私の思ったことはそのまま顔に出ていたみたいだ。千石は合点がいったようで、「だから昨日あんなにベロベロに酔ってたんですか?」と顔を引き攣らせた。
本当に申し訳ない。私の勘違いで何人振り回した?しかし千石には簡単に謝れないのが私である。

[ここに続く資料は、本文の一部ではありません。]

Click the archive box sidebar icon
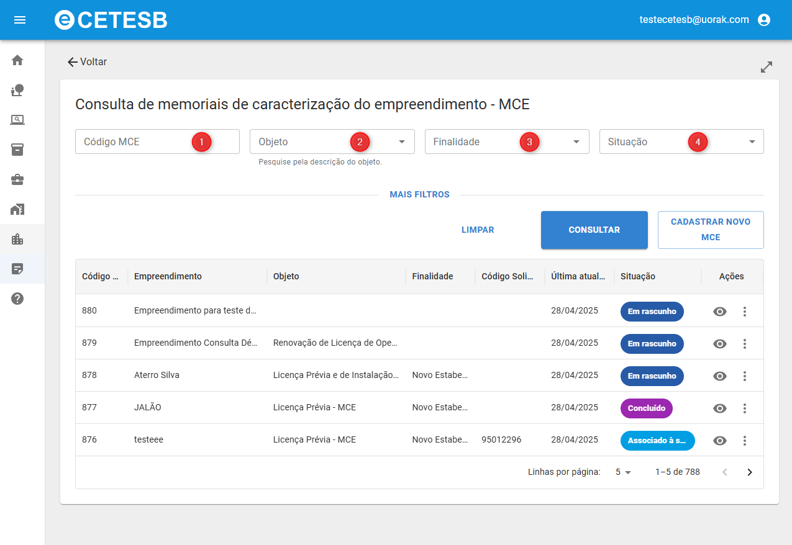Viewport: 792px width, 545px height. click(17, 150)
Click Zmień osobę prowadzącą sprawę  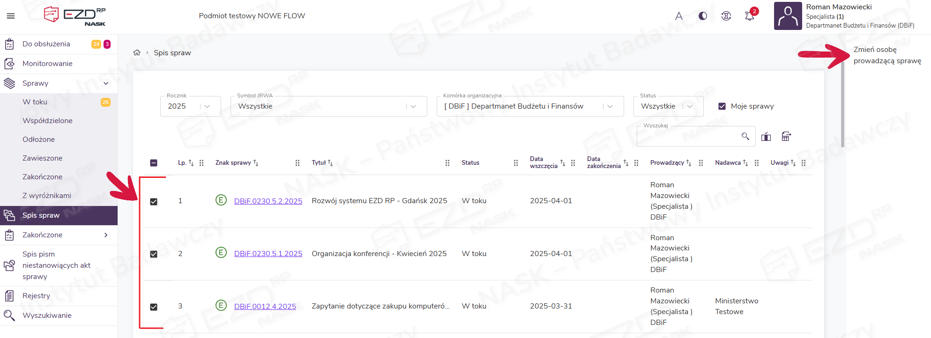(886, 55)
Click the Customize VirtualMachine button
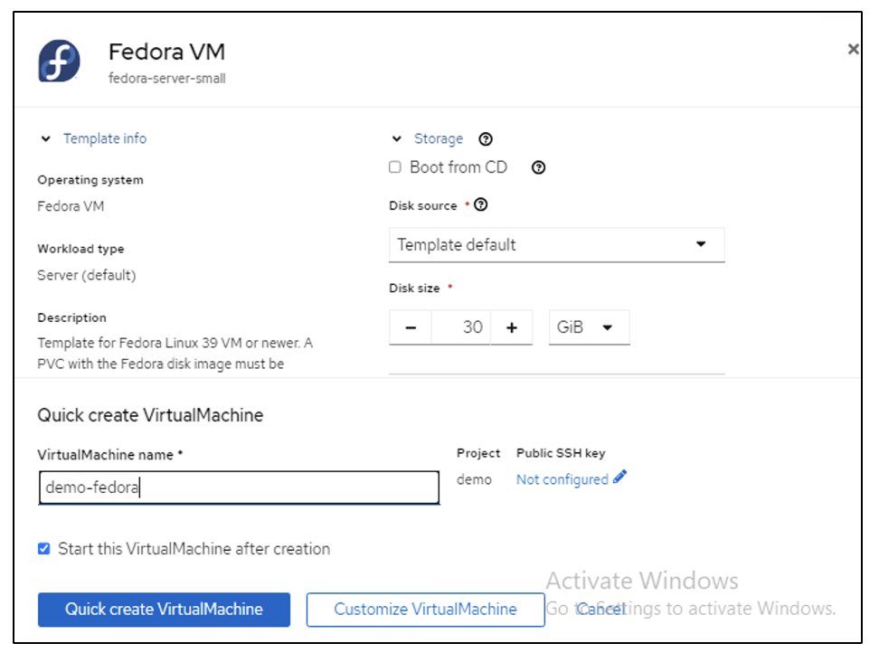 [x=425, y=609]
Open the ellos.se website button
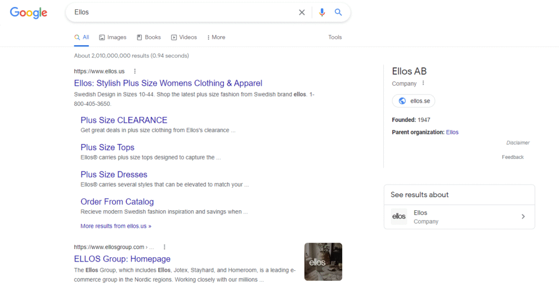This screenshot has height=291, width=559. 413,101
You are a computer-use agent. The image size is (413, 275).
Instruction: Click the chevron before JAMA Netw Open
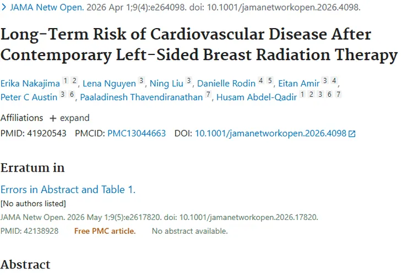[4, 7]
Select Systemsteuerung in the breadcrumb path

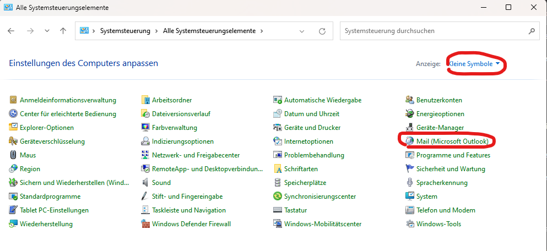point(125,31)
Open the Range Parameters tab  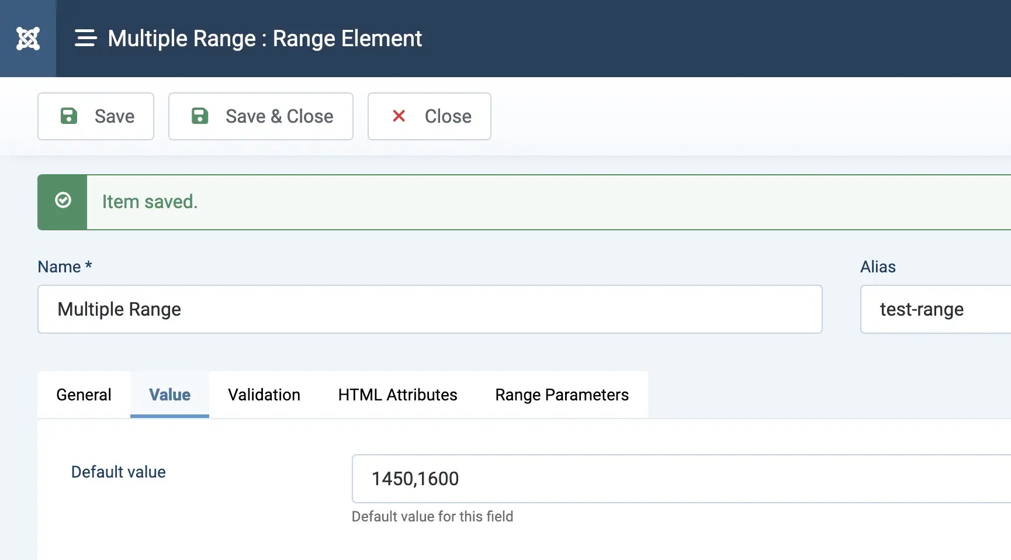562,395
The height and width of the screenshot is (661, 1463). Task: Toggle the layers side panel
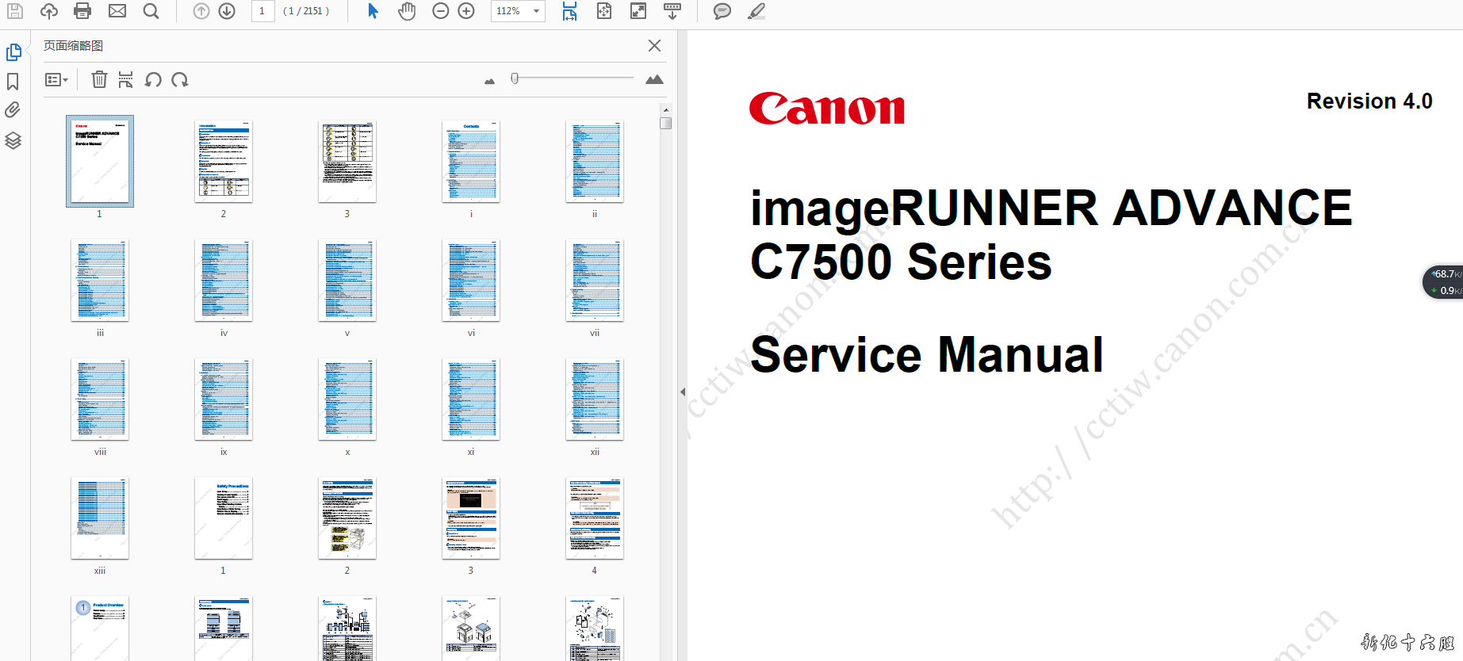click(13, 140)
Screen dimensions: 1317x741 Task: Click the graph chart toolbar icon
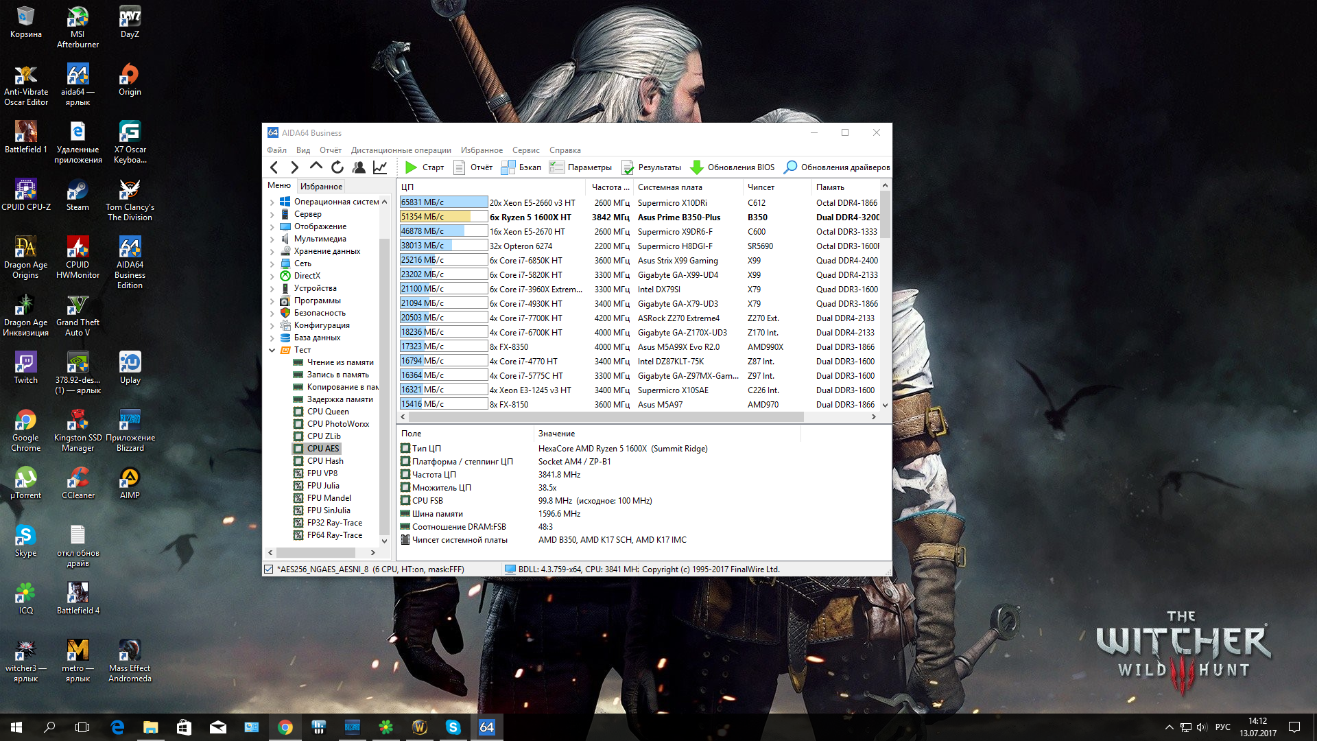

「だってだって、千石が誰とでもキスするとか言うし、私にもやらしいことしてきたからぁ!誰とでもすんのかな、って思ったの!」
「それは……!僕だって悩んでたんだよ!瑠璃子さんを縛りつけてしまうことに!それなら遊んでる、軽いって思われた方がいいかな、って」
「でも結局私にはしてくんなかったじゃーん。挿れないって意地の悪いこと言ったりしてさぁ。私そんなに千石のタイプじゃない?って悲しかった」
「僕だって我慢してた!本当はしたかったよ。けどもっと好きになったら苦しいだろ、お互いに。だから我慢したんだよ。それぐらい分かれよ!」
はぁはぁ、と2人、肩で息をする。もうなんなの、と目が合って、同時に吹き出した。
「ほんとバカ。意地っ張り。独りよがり。浅はか」
「あれ、それ瑠璃子さんの自己紹介ですか?」
「ふふ、そうかも」
「じゃあついでに、思わせぶり、酒癖悪い、鈍感も付け足しといて」
「なにそれ、ひどーい」
「ははっ。……好き、瑠璃子さん、好きです」
「私も、好き。せんごく、好きだよ」
その日初めて、私たちは同じベッドで体を寄せ合って眠った。ぴったりと絡み合った体は、この人と離れたくない、という私たちの気持ちを表しているかのようだった。